= 問題文 1 =
下のビーストウォーズメタルスについての文章と、次の(a)〜(c)が合っているかどうかを「はい」か「いいえ」で答え、それぞれ決め手になる文章中の言葉を一字一句変えずに引用してください。
(a) 原語版では、2ndシーズンと3rdシーズンに別々のタイトルが付けられた。
(b) 日本では、メタルスのTV放送が始まる前に劇場版メタルスが二度あった。
(c) ビーストウォーズの最終回には、子供向けの独自のメッセージが加えられた。
= 問題文 2 =
下のビーストウォーズメタルスについての文章のうち、「メタルスの概要じゃ!ワシは解説できんけん、パス」で始まり「らアドリブ&ギャグが大増量。」で終わる部分を、一字一句変えずに書き写してください。

『超生命体トランスフォーマー ビーストウォーズメタルス』とは、トランスフォーマーシリーズの作品の一つである『BEAST WARS』の2nd・3rdシーズンの和名タイトルである。略称は「BWM」「メタルス」。
原語版ではこのようにシーズン分けこそされているが通しであるのに対し、日本では『ビーストウォーズメタルス』と別のサブタイトルが付けられた。
メタルスの概要じゃ!ワシは解説できんけん、パス
日本でビーストウォーズが放映中の頃、北米ではBEAST WARS2ndシーズンが放送されていたため、即座にメタルスに移行するのが困難であった
(これには北米のTV番組の慣習も関わっている。あちらでは1シーズン(=1or2クール)放送後再放送を流し、その反応で次のシーズンを作成するかどうか決めていることが多い)。
そこで、北米での制作および吹替作業が完成するまでの間、日本では和製トランスフォーマーシリーズとして『ビーストウォーズセカンド』『同ネオ』を製作・放映して間を繋ぐことで対応。そしてビーストウォーズ放映開始から約二年後、二度の劇場版メタルスを挟んだ後にTV放送が始まった。
ビーストウォーズは「コンボイが惑星破壊兵器に特攻して死亡」というバッドエンドであり、一部の好事家を除いて続きがあることを知らなかった。事情を知らない子供達にトラウマを植え付けないよう、最終回では「大丈夫。また会えるよ!」とよい子のみんなに向けた独自のメッセージが追加された。
ビーストウォーズで2クールやりきっていたためか、メタルスでは初っ端からアドリブ&ギャグが大増量。
例を上げると…
- 前番組のCM枠で5秒CMが流れたのだが、メガトロン「今日のビーストはおいしいラーメン屋さん特集!」とか、ダイノボット「俺、今日からビーストやめてモーニング娘入るわ…」など、もやはCMの体をなしていない。
- ポケモンショック以降、アニメでは「テレビを見る時は部屋を明るくして~」の告知文が流れるようになったのだが、メタルスではこの文章が毎回キャラの口調に応じた物に変わっている。

= 提供データ =
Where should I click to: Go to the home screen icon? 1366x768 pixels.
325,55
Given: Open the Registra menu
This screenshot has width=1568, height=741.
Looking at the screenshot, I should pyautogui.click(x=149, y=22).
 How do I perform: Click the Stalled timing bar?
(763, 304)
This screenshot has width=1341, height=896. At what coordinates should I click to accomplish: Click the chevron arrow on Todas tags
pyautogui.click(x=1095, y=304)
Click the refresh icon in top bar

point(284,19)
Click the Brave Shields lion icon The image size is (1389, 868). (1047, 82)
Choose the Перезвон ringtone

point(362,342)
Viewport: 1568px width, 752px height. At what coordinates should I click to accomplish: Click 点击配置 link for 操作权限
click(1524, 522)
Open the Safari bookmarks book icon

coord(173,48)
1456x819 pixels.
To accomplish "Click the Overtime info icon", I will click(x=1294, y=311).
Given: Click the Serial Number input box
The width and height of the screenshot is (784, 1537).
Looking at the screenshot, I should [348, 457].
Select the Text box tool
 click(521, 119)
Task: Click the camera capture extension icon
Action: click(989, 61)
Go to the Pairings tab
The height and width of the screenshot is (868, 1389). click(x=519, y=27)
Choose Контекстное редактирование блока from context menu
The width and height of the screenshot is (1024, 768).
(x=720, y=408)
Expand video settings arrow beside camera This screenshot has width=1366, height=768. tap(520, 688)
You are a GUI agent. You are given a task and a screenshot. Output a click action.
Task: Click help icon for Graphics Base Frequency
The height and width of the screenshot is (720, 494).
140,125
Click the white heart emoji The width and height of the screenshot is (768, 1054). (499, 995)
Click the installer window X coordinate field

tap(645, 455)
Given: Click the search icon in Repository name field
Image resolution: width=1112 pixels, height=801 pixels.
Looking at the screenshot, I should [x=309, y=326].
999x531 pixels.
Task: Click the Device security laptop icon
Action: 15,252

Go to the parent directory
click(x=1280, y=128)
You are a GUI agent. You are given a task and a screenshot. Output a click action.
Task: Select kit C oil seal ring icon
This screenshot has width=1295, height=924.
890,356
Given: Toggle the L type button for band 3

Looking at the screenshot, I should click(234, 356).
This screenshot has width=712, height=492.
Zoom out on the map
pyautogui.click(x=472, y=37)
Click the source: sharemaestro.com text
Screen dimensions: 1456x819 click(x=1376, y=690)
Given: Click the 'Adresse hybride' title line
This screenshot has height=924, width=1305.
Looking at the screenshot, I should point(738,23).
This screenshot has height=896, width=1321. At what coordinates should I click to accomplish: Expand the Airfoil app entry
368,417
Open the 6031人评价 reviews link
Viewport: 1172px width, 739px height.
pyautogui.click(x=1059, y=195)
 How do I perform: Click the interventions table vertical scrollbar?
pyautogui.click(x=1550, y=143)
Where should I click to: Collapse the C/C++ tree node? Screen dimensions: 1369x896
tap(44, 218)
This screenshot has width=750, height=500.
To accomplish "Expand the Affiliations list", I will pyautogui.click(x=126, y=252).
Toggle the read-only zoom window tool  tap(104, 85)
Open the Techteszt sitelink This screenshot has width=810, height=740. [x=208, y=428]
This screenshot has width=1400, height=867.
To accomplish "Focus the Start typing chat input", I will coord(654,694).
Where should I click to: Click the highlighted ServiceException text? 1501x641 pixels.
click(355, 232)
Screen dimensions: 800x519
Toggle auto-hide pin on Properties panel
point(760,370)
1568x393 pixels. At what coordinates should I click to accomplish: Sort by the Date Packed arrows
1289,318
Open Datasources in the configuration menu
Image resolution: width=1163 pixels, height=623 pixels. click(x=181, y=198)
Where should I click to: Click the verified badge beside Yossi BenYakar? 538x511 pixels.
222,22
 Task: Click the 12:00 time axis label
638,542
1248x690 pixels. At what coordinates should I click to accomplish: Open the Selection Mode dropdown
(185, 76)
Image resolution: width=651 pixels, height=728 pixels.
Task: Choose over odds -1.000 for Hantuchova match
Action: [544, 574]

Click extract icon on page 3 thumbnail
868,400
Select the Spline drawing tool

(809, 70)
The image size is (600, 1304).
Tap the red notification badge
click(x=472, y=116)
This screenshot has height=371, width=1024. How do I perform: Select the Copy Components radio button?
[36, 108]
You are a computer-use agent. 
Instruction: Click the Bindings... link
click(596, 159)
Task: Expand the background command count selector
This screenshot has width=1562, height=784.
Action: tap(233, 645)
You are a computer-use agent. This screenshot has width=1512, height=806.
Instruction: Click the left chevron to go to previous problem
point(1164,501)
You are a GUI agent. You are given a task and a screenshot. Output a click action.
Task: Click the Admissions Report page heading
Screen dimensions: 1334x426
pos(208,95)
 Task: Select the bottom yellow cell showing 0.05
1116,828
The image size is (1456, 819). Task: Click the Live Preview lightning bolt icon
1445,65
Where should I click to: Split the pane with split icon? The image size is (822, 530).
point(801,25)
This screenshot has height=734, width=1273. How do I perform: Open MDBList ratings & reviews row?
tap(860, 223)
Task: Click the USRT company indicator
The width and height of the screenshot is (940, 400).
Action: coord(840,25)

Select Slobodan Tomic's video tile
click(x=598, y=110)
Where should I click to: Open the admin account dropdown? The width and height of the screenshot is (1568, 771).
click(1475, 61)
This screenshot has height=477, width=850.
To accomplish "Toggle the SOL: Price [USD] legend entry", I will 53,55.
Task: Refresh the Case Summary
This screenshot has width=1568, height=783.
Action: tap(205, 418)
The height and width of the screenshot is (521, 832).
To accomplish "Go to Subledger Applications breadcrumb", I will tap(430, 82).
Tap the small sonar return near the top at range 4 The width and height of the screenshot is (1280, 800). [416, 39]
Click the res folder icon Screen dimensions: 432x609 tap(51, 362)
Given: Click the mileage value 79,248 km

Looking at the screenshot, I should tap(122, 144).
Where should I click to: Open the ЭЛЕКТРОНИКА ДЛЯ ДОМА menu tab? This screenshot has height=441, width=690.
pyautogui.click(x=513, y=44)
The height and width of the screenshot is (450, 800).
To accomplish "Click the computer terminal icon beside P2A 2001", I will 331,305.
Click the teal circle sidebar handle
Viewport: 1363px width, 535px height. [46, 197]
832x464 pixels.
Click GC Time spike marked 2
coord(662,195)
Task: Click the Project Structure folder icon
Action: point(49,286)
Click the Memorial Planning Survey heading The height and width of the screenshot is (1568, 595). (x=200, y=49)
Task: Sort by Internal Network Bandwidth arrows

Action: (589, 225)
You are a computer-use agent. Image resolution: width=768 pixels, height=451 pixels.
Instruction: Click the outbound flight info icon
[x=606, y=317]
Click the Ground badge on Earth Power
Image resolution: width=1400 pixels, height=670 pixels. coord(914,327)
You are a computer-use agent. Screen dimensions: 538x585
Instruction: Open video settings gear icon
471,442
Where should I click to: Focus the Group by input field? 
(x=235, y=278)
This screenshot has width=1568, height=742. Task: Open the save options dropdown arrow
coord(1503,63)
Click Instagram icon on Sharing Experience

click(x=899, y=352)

= 解答 1 =
(a) いいえ。「原語版ではこのようにシーズン分けこそされているが通しであるのに対し」
(b) はい。「二度の劇場版メタルスを挟んだ後にTV放送が始まった」
(c) はい。「よい子のみんなに向けた独自のメッセージが追加された」

= 解答 2 =
メタルスの概要じゃ!ワシは解説できんけん、パス
日本でビーストウォーズが放映中の頃、北米ではBEAST WARS2ndシーズンが放送されていたため、即座にメタルスに移行するのが困難であった
(これには北米のTV番組の慣習も関わっている。あちらでは1シーズン(=1or2クール)放送後再放送を流し、その反応で次のシーズンを作成するかどうか決めていることが多い)。
そこで、北米での制作および吹替作業が完成するまでの間、日本では和製トランスフォーマーシリーズとして『ビーストウォーズセカンド』『同ネオ』を製作・放映して間を繋ぐことで対応。そしてビーストウォーズ放映開始から約二年後、二度の劇場版メタルスを挟んだ後にTV放送が始まった。
ビーストウォーズは「コンボイが惑星破壊兵器に特攻して死亡」というバッドエンドであり、一部の好事家を除いて続きがあることを知らなかった。事情を知らない子供達にトラウマを植え付けないよう、最終回では「大丈夫。また会えるよ!」とよい子のみんなに向けた独自のメッセージが追加された。
ビーストウォーズで2クールやりきっていたためか、メタルスでは初っ端からアドリブ&ギャグが大増量。